Formiche.net lo ha chiesto ad Andrea Roventini, docente ed economista presso la Scuola Superiore Sant’Anna. “Non è per nulla essenziale anzi è dannosa, perché costa molto (con le nostre finanze pubbliche possiamo permettercelo?), favorisce i ricchi, aumenta la disuguaglianza e ha un impatto limitato sull’economia”, chiarisce Roventini. “Per dare fiato al sistema produttivo italiano è necessario rilanciare la crescita della produttività aumentando gli investimenti pubblici, destinando maggiori risorse pubbliche all’istruzione, all’innovazione e alla ricerca. E c’è un elefante nella stanza: i possibili impatti catastrofici del riscaldamento climatico. Un piano di investimenti pubblici mission-oriented per contrastarlo permetterebbe di contenere i rischi ambientali rilanciando l’innovazione, stimolando la crescita di nuove imprese e industrie, rilanciando così la produttività ed il reddito”.
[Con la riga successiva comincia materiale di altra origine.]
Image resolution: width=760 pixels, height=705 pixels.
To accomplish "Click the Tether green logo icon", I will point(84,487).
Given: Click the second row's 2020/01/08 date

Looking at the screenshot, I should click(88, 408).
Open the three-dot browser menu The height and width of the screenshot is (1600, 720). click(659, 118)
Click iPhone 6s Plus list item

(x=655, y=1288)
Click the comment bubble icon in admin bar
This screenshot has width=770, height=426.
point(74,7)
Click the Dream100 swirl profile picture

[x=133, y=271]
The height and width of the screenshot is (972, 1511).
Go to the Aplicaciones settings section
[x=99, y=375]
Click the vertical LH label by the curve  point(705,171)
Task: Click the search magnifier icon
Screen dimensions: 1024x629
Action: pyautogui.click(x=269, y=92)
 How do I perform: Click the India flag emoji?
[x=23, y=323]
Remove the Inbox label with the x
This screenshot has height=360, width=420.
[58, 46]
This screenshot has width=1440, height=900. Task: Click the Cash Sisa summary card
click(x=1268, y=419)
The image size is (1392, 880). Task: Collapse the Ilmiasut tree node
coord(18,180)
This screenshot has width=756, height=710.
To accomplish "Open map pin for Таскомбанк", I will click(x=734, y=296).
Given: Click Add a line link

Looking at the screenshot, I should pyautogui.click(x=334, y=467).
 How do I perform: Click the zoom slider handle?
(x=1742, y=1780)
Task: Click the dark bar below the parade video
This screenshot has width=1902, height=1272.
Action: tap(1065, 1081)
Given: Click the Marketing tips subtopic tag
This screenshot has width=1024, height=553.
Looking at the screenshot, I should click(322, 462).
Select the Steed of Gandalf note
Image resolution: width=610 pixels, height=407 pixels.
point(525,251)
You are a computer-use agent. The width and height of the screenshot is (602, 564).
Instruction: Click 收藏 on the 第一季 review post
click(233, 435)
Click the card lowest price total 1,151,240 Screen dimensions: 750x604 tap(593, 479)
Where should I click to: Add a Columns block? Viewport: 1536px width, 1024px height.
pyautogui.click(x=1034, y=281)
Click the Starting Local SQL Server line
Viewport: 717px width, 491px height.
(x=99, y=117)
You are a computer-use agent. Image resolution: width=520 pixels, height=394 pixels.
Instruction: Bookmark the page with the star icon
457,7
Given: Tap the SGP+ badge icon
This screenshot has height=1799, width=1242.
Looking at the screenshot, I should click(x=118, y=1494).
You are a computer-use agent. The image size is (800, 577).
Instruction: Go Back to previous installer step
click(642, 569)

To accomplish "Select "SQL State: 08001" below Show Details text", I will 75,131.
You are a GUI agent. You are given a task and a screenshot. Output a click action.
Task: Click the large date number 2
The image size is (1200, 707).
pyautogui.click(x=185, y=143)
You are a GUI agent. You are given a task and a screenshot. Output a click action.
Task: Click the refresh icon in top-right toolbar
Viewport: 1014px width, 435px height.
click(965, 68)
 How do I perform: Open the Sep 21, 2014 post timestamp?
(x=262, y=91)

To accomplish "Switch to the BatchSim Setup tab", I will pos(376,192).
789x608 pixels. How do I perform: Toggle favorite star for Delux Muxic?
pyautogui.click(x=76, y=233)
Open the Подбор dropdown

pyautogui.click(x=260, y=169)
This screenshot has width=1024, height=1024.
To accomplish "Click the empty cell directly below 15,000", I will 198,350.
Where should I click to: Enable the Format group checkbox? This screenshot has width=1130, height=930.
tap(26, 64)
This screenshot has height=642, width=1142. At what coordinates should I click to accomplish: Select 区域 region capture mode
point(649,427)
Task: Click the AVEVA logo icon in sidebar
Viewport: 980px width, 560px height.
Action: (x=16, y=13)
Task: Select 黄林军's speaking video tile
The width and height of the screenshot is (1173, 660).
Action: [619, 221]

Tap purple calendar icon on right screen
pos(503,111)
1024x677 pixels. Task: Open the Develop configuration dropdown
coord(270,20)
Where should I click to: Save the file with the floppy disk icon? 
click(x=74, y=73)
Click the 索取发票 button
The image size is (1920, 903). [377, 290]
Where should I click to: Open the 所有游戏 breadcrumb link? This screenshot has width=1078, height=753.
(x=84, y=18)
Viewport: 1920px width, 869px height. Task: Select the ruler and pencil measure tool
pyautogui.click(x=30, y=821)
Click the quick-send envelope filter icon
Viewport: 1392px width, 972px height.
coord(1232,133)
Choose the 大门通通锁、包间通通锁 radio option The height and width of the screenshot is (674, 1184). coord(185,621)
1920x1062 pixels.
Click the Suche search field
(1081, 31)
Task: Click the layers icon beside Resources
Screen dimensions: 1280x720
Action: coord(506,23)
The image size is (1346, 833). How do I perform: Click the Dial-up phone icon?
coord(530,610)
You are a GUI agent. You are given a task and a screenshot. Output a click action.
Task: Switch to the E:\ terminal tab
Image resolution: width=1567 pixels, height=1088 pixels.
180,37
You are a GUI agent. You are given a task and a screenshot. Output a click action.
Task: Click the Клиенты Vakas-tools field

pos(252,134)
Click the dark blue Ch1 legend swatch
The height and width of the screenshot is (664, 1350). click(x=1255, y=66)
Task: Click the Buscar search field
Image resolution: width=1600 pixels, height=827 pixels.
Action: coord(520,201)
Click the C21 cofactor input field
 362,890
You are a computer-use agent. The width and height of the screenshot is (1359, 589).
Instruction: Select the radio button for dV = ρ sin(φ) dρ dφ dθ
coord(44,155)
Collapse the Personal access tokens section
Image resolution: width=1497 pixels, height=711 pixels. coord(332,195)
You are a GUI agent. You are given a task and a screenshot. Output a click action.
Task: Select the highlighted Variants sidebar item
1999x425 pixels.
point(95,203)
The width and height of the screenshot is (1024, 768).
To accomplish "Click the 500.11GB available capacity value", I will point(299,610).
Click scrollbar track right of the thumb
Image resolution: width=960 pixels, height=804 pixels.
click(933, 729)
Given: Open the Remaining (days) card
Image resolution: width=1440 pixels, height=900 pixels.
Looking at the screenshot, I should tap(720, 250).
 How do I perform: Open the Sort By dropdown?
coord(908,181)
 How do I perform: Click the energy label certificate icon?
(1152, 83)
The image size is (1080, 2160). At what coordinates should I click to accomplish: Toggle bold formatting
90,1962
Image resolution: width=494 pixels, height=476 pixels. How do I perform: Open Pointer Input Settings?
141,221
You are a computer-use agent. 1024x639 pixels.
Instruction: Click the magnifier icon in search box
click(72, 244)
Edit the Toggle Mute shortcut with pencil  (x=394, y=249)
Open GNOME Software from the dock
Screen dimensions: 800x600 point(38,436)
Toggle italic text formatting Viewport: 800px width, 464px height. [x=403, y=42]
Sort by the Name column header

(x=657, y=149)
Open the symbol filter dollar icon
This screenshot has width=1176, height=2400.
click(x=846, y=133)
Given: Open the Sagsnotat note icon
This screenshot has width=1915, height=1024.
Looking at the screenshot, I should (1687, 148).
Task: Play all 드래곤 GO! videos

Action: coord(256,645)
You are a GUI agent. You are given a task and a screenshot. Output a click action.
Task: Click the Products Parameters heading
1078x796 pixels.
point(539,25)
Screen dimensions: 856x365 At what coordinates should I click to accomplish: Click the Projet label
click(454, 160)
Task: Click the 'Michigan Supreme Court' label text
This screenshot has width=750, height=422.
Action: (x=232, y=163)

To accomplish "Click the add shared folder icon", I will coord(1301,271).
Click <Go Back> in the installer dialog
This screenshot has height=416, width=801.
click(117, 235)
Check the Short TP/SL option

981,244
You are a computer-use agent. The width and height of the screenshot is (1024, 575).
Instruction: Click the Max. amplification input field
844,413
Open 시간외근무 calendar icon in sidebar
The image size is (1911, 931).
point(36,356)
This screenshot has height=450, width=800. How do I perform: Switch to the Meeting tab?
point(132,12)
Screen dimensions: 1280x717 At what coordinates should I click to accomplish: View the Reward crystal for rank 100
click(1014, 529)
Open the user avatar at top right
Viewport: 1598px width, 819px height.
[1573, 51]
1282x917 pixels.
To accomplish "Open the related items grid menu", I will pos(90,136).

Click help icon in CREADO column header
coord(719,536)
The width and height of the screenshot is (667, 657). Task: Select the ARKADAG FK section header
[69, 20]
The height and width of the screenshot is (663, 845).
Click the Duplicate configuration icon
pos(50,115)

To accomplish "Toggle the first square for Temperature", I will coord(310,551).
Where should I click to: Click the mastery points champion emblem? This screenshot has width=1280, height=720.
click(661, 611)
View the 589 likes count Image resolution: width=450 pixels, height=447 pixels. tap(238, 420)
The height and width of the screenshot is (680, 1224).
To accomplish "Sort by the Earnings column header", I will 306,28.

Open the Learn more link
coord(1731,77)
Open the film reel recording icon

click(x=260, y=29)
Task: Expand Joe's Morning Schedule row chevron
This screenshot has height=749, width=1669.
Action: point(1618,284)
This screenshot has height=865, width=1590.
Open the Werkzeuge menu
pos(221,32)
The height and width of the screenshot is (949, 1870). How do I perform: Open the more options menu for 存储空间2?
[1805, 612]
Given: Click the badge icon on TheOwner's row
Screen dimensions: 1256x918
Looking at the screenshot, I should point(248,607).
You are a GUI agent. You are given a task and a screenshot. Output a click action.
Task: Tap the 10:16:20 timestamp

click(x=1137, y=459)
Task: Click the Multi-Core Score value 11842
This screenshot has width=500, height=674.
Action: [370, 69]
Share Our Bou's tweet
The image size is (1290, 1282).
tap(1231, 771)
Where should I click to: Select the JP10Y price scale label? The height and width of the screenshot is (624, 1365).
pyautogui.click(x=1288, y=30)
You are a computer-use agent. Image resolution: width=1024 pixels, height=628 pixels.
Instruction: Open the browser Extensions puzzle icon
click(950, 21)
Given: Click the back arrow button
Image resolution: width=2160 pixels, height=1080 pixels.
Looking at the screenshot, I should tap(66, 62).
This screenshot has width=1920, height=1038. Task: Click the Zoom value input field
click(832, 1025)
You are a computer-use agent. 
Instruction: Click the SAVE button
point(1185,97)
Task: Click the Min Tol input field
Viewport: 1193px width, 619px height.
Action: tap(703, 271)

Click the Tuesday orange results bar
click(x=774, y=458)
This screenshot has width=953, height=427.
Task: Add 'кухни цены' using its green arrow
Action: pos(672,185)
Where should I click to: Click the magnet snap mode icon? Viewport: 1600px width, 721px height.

Per Roventini ci sono insomma pochi dubbi: la flat tax di stampo leghista non è quello che serve al Paese. “Più che medicina, mi sembra un pacchetto di zucchero somministrato ad un malato di diabete. Il nostro sistema fiscale va riformato per renderlo più equo e per contrastare l’elusione e l’evasione fiscale. Le nuove tecnologie possono sicuramente darci una mano. L’introduzione della fattura elettronica è stata ad esempio un intervento positivo”. Forse, alla fine, potrebbe non valere nemmeno prendersi la briga di capire se le stime del Mef, ammesso che esistano, sono esagerate o no. Anche qui Roventini non mette fronzoli nella sua analisi. “Credo che il Mef abbia utilizzato il suo modello econometrico ed i costi non sono molto lontani da quelli stimati da un esperto come il prof. Massimo Baldini su lavoce.info. Riguardo ai numeri prodotti dalla Lega, non so se siamo di fronte ad una flat tax omeopatica o semplicemente all’ennesimo piano strampalato al limite del voodoo”.